Assigned task: Which lines of the records below contain the word "Switch"? Report each of them in full.

########################################

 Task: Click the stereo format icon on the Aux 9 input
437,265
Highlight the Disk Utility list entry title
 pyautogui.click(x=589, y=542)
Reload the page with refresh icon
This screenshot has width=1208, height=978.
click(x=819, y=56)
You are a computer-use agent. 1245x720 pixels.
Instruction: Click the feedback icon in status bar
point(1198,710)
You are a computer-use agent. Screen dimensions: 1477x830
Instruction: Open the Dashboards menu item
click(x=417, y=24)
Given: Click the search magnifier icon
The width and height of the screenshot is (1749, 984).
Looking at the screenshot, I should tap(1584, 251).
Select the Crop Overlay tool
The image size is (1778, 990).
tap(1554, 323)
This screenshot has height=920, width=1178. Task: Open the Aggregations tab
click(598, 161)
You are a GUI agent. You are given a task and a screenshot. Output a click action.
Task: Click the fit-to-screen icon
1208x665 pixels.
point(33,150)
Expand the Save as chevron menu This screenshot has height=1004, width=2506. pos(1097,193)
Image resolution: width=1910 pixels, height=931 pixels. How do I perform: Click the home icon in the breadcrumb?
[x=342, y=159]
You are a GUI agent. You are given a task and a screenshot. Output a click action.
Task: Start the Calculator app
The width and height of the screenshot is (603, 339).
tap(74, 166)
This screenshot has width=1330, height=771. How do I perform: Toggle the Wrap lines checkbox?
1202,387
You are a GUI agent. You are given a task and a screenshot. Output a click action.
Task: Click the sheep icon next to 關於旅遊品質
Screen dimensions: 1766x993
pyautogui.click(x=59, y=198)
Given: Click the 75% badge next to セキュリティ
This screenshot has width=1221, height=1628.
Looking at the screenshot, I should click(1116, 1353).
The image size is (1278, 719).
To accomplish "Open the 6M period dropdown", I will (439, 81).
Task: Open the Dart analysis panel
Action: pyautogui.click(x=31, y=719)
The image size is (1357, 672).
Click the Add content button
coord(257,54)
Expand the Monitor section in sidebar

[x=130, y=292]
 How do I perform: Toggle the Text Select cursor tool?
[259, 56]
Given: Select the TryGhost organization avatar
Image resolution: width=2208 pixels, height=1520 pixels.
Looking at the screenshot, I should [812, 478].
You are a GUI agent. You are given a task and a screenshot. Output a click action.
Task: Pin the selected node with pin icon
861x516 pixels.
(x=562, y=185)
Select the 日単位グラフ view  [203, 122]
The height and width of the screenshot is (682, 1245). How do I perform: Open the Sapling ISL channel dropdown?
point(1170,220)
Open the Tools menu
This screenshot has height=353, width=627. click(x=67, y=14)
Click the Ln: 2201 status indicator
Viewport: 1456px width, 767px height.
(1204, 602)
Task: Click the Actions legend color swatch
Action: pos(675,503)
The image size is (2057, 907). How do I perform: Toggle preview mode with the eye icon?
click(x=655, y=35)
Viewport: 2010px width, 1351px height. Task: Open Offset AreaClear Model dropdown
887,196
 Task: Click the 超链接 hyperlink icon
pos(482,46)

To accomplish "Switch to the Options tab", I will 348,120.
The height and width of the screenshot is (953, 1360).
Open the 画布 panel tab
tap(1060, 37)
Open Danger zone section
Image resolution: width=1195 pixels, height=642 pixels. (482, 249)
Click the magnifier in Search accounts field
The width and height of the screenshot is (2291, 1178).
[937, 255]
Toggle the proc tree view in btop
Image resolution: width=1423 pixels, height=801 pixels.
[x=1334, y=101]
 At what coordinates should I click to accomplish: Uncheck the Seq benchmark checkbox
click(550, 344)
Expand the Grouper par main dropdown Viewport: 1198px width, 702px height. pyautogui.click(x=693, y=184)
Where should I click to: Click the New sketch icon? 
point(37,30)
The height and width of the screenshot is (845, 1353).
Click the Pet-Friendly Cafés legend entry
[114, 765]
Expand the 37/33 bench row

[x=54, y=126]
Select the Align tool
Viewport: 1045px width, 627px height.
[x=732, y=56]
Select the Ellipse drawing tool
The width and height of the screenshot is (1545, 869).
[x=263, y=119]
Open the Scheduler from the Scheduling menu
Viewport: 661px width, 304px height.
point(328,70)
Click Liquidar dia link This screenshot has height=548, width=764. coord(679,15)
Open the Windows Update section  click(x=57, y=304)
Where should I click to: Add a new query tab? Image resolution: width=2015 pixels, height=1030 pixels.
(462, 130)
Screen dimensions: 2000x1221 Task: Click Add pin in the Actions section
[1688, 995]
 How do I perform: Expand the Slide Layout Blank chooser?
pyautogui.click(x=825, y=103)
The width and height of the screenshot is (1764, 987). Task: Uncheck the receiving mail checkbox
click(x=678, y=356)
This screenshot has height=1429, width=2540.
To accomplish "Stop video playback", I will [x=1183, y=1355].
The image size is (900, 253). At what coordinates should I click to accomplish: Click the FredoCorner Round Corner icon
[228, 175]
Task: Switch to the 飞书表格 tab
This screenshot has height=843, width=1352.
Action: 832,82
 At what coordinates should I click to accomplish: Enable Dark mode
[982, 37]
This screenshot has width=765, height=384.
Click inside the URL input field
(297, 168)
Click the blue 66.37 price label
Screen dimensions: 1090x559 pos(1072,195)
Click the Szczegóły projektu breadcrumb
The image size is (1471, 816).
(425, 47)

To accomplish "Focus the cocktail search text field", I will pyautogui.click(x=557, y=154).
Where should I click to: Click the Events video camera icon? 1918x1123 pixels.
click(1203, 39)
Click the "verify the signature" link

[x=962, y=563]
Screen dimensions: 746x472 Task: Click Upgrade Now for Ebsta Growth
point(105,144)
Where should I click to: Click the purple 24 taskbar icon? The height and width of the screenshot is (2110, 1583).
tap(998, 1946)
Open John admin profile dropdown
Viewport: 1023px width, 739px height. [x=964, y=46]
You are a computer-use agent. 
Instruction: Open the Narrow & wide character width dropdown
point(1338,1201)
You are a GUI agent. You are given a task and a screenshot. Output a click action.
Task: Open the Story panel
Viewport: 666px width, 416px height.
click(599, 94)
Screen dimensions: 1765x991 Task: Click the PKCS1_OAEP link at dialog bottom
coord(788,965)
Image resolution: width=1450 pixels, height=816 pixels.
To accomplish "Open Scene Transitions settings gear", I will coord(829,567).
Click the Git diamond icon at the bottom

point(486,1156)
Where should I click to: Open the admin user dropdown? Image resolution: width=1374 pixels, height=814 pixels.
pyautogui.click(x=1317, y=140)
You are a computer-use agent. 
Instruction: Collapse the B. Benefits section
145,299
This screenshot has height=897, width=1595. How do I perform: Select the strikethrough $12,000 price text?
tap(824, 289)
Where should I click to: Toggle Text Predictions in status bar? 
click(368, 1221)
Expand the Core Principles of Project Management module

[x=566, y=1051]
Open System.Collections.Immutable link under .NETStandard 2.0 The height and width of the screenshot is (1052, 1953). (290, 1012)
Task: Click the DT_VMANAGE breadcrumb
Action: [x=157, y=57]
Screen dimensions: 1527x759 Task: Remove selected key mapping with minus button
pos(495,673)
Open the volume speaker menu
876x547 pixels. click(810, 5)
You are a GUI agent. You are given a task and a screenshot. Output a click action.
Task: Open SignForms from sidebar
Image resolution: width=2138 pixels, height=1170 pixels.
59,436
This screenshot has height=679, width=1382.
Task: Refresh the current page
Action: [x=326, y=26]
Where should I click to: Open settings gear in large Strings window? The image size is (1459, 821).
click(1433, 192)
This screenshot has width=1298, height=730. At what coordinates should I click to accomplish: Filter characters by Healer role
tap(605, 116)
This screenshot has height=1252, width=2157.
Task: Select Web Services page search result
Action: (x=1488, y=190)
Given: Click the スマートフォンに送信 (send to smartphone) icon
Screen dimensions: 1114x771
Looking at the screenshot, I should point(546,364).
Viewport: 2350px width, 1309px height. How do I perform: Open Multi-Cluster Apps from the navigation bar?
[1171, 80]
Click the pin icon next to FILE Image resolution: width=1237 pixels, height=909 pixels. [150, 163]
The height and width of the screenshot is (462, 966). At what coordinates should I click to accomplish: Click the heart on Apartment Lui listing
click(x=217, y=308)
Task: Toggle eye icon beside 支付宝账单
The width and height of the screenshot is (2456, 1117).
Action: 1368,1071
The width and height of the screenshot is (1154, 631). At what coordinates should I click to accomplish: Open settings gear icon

########################################

Written response:
To accomplish "Switch to the Options tab", I will 348,120.
Task: Switch to the 飞书表格 tab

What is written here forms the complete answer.